Special circumstances

• Death of the user. Health-related data deleted within 30 days of notification, subject to any legal hold.
• Loss of capacity. Authorised representative may request earlier deletion; otherwise standard retention applies, with periodic review.
• Inactive accounts. Closed after 1 year of inactivity; we attempt to contact you first where contact details remain valid.
• Account deletion via the app. Personal data erased immediately, except where longer retention is required by law. Raw data is always deleted within the 24-hour window regardless of account state.

All personal data is stored encrypted with access controls. On expiry of the retention period, data is permanently and irreversibly deleted.

Security measures

• AES-256 encryption at rest; TLS 1.3 in transit
• Role-based access with multi-factor authentication for staff
• Regular security review and incident response procedures
• Maintained Software Bill of Materials for all dependencies
• Logical separation of user data on shared infrastructure

Data Protection Impact Assessment (DPIA)

CrossSense processes special category health data and carries out systematic monitoring of vulnerable individuals in their homes.
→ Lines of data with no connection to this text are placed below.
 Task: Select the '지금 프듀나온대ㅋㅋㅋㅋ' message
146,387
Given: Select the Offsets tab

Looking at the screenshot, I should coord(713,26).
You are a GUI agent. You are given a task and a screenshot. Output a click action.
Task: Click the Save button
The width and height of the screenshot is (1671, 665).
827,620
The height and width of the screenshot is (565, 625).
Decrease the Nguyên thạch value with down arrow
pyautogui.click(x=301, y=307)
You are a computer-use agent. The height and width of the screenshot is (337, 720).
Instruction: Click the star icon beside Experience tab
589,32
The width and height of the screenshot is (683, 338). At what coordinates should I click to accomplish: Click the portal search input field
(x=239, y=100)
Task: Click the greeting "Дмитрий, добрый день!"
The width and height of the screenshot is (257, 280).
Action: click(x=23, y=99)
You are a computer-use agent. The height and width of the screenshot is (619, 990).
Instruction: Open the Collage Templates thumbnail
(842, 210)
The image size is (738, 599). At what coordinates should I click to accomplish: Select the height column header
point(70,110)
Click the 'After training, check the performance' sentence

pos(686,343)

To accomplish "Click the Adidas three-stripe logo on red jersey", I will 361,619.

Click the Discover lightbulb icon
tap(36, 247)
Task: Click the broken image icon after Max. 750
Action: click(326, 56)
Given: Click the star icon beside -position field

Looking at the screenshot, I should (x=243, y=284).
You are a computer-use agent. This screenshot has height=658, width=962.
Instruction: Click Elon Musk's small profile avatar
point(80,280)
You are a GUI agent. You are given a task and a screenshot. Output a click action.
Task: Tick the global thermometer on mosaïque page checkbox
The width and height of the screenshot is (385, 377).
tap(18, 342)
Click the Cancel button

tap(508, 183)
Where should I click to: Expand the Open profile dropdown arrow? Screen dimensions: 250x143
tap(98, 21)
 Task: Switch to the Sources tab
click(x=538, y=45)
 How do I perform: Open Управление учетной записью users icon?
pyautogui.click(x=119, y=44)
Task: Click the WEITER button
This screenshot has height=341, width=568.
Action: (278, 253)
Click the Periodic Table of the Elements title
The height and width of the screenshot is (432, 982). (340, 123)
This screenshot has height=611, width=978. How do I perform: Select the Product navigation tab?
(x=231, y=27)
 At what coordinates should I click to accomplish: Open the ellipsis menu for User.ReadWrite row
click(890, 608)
A DPIA has been completed and is reviewed regularly, and after any model retraining, privacy-affecting feature, or change of processor. Key risks tracked include: over-reliance and skill atrophy, carer surveillance creep, model inversion, incidental capture of non-users, inferred special category data, and capacity-related consent erosion. We consult external stakeholders, including dementia-support organisations, in our review process.

Regulatory background

CrossSense Ltd (then operating jointly with Animorph Ltd) participated in the ICO's Regulatory Sandbox between November 2024 and early 2026. This notice reflects the conclusions of that work and the post-Sandbox change of operating entity.

How to complain

If you have any concerns about our use of your personal data, please contact us using the details above.

If you remain unhappy after raising the concern with us, you can complain to the Information Commissioner's Office:

Information Commissioner's Office
Wycliffe House
Water Lane
Wilmslow
Cheshire SK9 5AF

Helpline: 0303 123 1113

Website: https://www.ico.org.uk/make-a-complaint

Changes to this notice

We review this notice periodically and update it to reflect changes to our service, infrastructure, or legal obligations. Material changes will be communicated through the companion app and by email where we hold a current address for you.